→ **Übungstext**:
■ ■ ■

Fischer bleibt Österreichs Bundespräsident: Mehrheit für den "roten Heinzi"
Der Sozialdemokrat Fischer wurde mit großer Mehrheit als Bundespräsident bestätigt. Die Rechte Rosenkranz blieb unter dem Potential ihrer Partei.
WIEN taz | Erleichterung machte sich breit in der feierlich aufgeputzten Ovalhalle des Wiener Museumsquartiers, als um 17 Uhr die erste Hochrechnung am Videoschirm erschien: mit 78,7 Prozent wurde der Sozialdemokrat Heinz Fischer als Bundespräsident deutlich bestätigt. Barbara Rosenkranz von der FPÖ blieb mit 15,5 Prozent unter dem Potential ihrer Partei. Der katholische Fundamentalist Rudolf Gehring erreichte mit 5,8 Prozent nicht mehr als einen Achtungserfolg.
Alles andere als ein deutlicher Sieg von Heinz Fischer wäre eine Sensation gewesen. Noch nie ist ein amtierender Präsident, der sich um eine zweite Amtszeit bewarb, geschlagen worden. Und Fischers Gegner wären unter anderen Umständen als Scherzkandidaten abzuhaken gewesen.

■ ■ ■

Dateneinträge:
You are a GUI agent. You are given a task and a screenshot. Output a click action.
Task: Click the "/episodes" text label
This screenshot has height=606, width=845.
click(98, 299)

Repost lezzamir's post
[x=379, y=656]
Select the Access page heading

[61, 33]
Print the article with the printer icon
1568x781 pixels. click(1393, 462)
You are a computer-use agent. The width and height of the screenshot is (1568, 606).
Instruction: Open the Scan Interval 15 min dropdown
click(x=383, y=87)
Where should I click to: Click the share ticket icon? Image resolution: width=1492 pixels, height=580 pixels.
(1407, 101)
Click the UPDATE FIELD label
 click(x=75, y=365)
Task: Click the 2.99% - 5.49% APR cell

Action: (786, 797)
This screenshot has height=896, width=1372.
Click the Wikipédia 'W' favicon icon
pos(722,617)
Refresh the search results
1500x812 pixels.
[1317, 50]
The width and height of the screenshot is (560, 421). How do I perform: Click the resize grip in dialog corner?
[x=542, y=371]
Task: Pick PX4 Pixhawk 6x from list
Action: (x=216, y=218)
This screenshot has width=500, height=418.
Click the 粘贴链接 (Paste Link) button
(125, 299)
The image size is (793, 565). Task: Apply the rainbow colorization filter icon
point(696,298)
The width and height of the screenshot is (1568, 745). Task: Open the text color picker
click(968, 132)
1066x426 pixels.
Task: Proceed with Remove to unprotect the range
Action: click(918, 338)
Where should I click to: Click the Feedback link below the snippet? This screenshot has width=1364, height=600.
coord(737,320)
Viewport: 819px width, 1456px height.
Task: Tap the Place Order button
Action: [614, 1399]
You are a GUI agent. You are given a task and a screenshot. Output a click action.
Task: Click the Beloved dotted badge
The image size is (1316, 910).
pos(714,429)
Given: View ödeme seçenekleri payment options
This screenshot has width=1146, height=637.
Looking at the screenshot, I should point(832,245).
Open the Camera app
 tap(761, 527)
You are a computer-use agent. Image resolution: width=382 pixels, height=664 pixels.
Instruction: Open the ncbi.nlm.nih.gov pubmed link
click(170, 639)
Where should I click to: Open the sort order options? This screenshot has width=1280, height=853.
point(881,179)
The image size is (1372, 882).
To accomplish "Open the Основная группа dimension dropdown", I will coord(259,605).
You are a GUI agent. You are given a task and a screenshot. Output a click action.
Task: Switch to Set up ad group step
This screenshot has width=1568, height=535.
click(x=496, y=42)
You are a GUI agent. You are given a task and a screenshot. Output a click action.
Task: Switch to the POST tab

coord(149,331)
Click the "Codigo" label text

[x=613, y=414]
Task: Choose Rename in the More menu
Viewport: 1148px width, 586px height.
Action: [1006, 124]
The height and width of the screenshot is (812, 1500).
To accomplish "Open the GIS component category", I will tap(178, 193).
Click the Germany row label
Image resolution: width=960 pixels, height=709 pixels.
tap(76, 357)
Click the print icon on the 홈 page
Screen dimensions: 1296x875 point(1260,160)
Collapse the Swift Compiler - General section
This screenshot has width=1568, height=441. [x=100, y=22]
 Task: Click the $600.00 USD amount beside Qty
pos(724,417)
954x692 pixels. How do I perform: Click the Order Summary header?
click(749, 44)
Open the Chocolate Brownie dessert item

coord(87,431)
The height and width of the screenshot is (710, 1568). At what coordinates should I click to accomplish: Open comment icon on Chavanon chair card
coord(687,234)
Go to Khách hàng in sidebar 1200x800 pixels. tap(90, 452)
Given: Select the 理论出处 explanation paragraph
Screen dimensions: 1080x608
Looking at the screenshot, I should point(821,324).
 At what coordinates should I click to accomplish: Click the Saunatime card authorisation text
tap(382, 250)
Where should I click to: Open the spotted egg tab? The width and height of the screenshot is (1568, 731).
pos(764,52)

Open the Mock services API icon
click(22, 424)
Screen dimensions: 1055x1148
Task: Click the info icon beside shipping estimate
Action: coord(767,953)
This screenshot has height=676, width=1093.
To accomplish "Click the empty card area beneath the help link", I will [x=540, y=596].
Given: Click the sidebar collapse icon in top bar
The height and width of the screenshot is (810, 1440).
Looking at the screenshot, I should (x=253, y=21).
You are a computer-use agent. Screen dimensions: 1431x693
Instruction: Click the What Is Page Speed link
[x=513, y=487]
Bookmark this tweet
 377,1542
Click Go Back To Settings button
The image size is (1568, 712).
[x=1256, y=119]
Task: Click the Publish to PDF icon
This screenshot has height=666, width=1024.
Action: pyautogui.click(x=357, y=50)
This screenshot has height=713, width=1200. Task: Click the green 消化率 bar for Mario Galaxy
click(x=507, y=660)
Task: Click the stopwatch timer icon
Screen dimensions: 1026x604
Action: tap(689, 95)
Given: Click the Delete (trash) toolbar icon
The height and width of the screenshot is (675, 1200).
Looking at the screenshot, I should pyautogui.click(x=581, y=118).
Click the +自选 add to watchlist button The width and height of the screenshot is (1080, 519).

■ ■ ■

→ **Zu bearbeitende Aufgaben**:
A. Beantworten Sie anhand des Berichts über Fischers Wiederwahl diese Fragen:
(i) Um wie viel Uhr erschien die erste Hochrechnung am Videoschirm?
(ii) Wie viel Prozent erreichte Rudolf Gehring?
(iii) Wie oft wurde bisher ein amtierender Präsident geschlagen, der sich um eine zweite Amtszeit bewarb?
B. Führen Sie den Bericht über Fischers Wiederwahl nach seinem letzten Satz weiter.
Die Datensätze spielen für die Bearbeitung keine Rolle.

→ **Lösungen**:
A.
(i) Die erste Hochrechnung erschien um 17 Uhr.
(ii) Rudolf Gehring erreichte 5,8 Prozent.
(iii) Ein solcher Präsident wurde noch nie geschlagen.

B.
Barbara Rosenkranz von der FPÖ ist ein Versatzstück aus der deutschnationalen Vergangenheit der Partei. Rudolf Gehring, der für die selbst gegründete Christliche Partei Österreichs (CPÖ) antrat, ist ein verschrobener Sektierer, der das verpflichtende Gebet vor dem Ministerrat einführen und die biblische Schöpfungsgeschichte als gleichwertig neben der Evolution im Naturkundeunterricht verankert sehen will. Beide dienten sich der Wählerschaft der ÖVP als Option an. Gehrung verbreitete die Frohbotschaft, mit Gottes Hilfe würde er eine Stichwahl erzwingen.
FPÖ-Parteichef Heinz Christian Strache sprach in einer ersten Reaktion von einem „beachtlichen Ergebnis“ angesichts der „unglaublichen medialen Hetzjagd und Hexenjagd“ gegen Barbara Rosenkranz, die am Beginn ihres Wahlkampfes keine klare Position zum NS-Wiederbetätigungsgesetz und der Existenz von Gaskammern gefunden hatte. Auf Zuruf der auflagenstarken Kronen Zeitung musste sie sich gar in einer eidesstattlichen Erklärung vom NS-Gedankengut distanzieren.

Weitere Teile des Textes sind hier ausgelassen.